• **EXERCISE DIRECTIONS**:
Report every line in the records below that contains the word "resolution", copying each one in full.

--- BEGIN PROVIDED ENTRIES ---

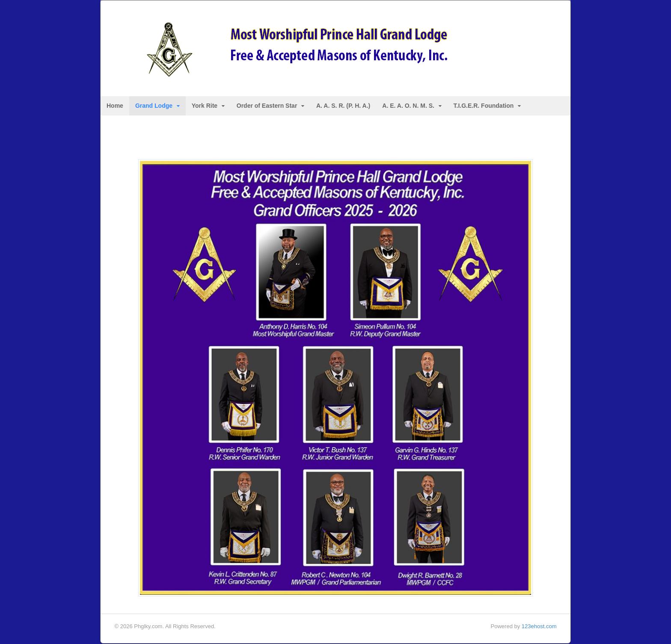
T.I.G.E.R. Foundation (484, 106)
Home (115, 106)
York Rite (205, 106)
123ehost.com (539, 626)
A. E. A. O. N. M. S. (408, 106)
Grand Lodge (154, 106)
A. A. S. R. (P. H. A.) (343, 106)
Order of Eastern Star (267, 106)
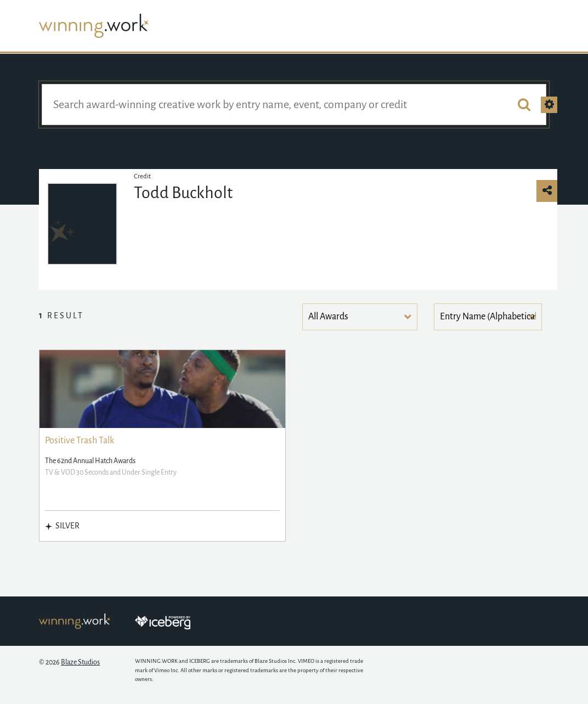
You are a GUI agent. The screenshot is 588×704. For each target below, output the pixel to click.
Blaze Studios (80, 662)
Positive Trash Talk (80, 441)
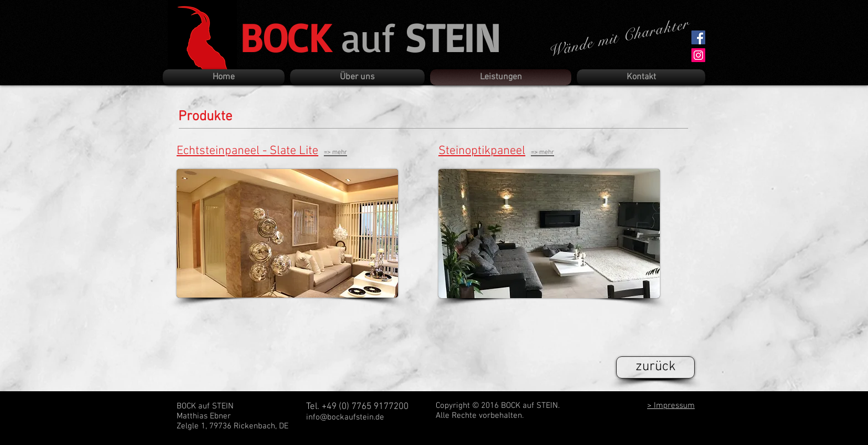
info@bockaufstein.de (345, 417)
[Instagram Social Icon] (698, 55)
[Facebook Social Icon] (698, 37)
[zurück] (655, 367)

--- END PROVIDED ENTRIES ---
--- BEGIN PROVIDED ENTRIES ---

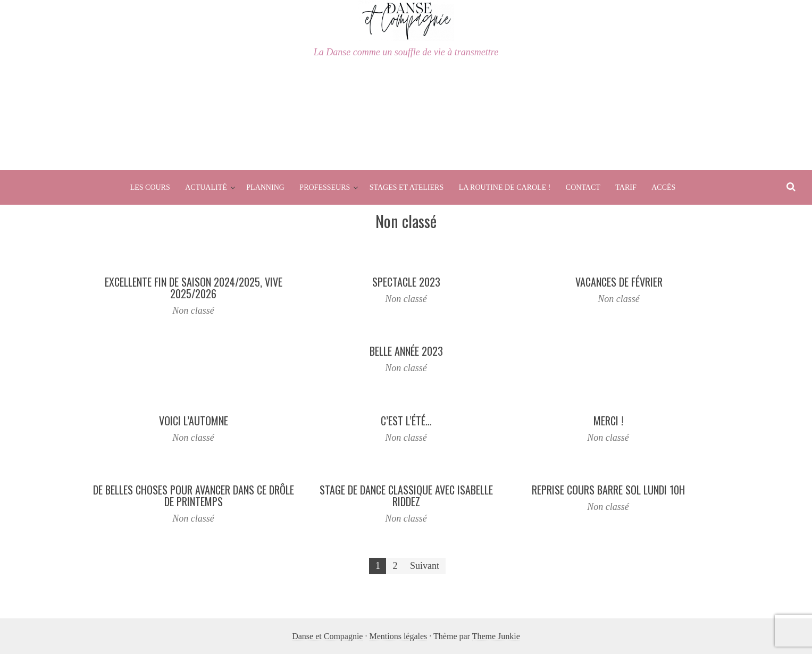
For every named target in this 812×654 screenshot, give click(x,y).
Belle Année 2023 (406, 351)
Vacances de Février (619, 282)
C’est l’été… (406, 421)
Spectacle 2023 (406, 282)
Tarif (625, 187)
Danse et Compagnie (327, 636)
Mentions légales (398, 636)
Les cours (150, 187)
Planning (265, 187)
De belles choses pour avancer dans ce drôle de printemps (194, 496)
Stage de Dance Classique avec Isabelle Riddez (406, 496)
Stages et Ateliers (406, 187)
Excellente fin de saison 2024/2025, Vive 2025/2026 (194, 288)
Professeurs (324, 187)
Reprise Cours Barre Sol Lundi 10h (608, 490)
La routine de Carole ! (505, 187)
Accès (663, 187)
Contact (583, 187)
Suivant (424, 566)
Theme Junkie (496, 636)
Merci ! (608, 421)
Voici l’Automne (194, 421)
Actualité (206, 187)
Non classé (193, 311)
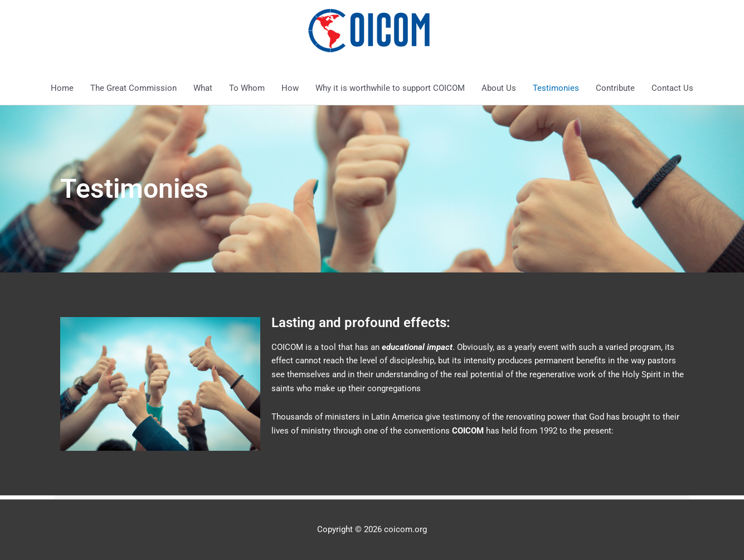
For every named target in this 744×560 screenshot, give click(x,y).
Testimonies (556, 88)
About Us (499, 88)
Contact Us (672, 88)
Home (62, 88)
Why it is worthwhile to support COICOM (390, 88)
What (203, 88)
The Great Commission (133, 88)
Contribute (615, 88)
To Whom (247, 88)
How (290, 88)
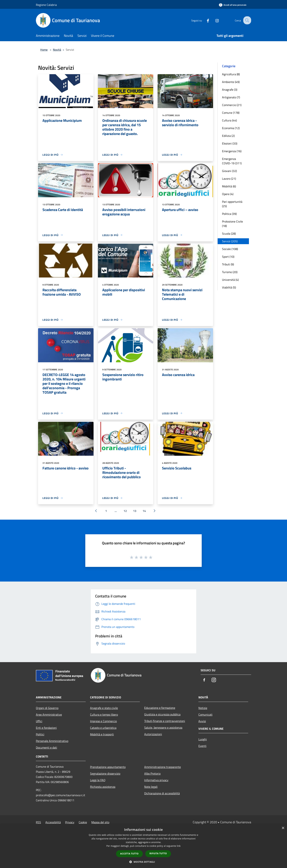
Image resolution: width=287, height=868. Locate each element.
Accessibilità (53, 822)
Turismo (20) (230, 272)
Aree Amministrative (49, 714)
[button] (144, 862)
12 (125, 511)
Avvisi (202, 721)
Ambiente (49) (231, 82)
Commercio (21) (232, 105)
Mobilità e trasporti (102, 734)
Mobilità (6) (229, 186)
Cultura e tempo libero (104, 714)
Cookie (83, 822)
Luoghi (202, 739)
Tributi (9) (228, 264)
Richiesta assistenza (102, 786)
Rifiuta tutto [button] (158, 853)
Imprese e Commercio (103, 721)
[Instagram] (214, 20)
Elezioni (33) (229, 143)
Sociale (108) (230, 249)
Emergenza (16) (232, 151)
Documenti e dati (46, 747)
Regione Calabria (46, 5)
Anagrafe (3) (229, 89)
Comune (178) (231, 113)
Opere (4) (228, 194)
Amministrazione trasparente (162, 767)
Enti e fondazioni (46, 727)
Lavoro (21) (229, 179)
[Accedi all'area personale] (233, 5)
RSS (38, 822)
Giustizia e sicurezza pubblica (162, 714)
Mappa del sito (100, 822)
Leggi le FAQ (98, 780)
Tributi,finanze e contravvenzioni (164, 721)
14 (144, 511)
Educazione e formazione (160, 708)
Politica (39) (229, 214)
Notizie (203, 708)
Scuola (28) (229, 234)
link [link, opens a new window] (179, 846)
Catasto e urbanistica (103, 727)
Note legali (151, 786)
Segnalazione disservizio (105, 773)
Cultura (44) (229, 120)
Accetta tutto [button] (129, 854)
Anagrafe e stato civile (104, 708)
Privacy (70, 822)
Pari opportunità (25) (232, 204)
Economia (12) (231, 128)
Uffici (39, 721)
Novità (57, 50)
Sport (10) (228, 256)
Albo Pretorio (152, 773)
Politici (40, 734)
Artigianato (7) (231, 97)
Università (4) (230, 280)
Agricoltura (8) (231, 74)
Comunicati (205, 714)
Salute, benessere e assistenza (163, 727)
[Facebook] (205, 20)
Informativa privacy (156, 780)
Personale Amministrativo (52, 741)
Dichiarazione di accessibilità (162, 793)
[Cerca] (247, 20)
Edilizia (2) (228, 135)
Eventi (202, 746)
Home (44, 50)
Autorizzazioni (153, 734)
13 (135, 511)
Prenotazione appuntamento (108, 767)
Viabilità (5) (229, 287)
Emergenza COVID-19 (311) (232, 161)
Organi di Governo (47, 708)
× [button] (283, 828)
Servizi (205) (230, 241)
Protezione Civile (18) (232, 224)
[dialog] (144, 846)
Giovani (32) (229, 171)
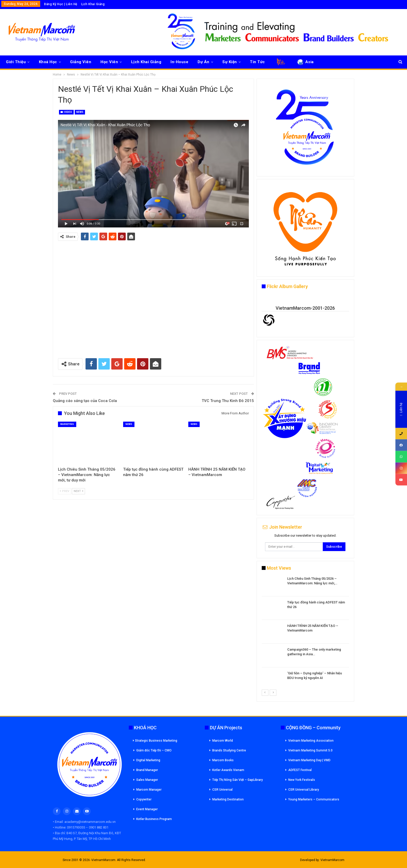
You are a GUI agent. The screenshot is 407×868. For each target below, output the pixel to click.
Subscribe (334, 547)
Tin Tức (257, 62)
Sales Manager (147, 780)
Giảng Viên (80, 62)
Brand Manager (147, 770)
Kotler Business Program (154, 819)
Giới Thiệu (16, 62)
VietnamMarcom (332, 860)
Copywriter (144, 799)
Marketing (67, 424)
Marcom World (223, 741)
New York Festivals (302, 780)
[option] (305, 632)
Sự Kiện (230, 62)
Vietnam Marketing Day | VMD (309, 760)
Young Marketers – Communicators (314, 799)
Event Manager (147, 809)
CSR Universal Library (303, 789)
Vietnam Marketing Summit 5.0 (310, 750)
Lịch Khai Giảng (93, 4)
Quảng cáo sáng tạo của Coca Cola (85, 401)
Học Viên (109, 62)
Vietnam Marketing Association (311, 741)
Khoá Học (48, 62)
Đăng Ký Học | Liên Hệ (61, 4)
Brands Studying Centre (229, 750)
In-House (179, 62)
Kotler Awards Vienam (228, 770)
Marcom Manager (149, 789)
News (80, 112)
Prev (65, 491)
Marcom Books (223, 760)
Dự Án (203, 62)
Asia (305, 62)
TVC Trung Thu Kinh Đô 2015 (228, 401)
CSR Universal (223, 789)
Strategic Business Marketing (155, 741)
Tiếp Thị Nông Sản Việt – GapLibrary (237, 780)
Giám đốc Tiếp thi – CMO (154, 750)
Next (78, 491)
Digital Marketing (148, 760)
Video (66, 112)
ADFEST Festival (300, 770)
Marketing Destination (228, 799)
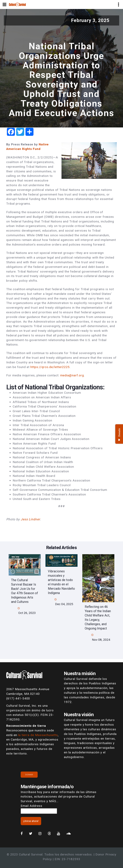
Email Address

--- END PROVIDED ENTRIES ---
--- BEGIN PROVIDED ENTRIES ---

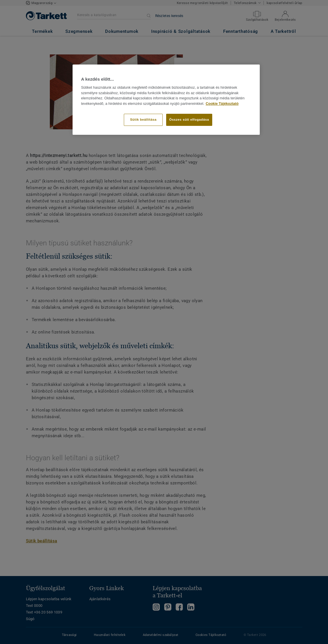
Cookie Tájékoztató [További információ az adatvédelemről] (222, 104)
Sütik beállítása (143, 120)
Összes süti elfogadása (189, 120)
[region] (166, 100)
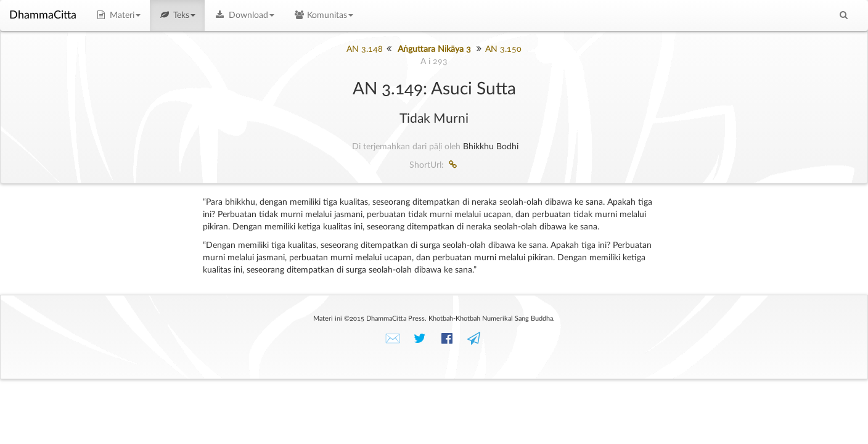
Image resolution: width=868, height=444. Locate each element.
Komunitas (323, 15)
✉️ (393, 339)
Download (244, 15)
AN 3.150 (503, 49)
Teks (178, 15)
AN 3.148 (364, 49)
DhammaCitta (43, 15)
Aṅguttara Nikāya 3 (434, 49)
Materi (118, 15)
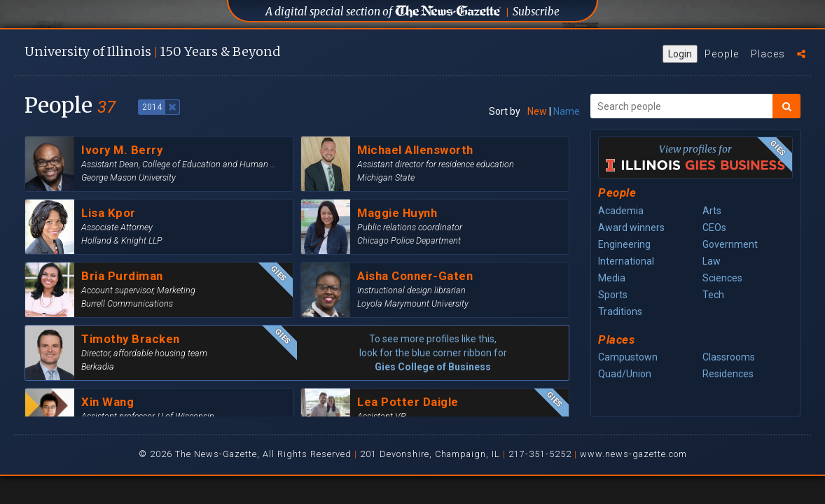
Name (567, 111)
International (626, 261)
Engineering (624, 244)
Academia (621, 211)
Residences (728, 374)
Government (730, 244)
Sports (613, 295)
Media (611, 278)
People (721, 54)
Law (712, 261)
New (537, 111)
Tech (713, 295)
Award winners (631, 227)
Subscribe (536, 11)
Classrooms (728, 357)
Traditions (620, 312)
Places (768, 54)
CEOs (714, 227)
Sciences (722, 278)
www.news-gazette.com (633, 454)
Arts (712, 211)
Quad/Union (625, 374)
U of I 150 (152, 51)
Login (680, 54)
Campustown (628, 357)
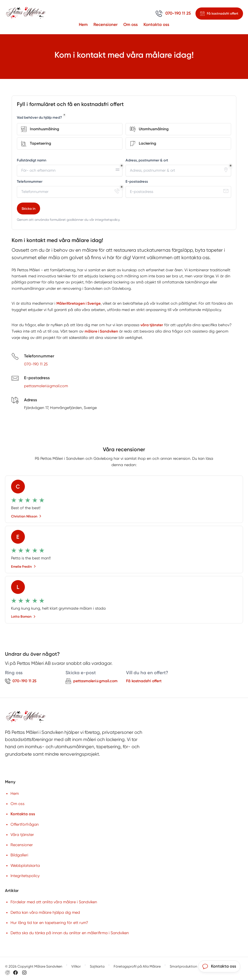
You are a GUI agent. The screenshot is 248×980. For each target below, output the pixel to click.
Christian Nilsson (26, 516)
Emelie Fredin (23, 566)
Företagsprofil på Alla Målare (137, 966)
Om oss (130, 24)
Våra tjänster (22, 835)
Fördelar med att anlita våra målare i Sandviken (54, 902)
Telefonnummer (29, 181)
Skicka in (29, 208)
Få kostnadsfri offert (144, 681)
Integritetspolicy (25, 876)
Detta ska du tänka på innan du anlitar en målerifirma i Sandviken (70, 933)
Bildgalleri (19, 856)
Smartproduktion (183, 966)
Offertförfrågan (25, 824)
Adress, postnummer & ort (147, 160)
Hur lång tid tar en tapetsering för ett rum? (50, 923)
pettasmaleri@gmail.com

--- END PROVIDED ENTRIES ---

• **EXPECTED ANSWER**:
Image resolution: width=287, height=868. Locate each element.
Image resolution: width=868, height=444. Locate each element.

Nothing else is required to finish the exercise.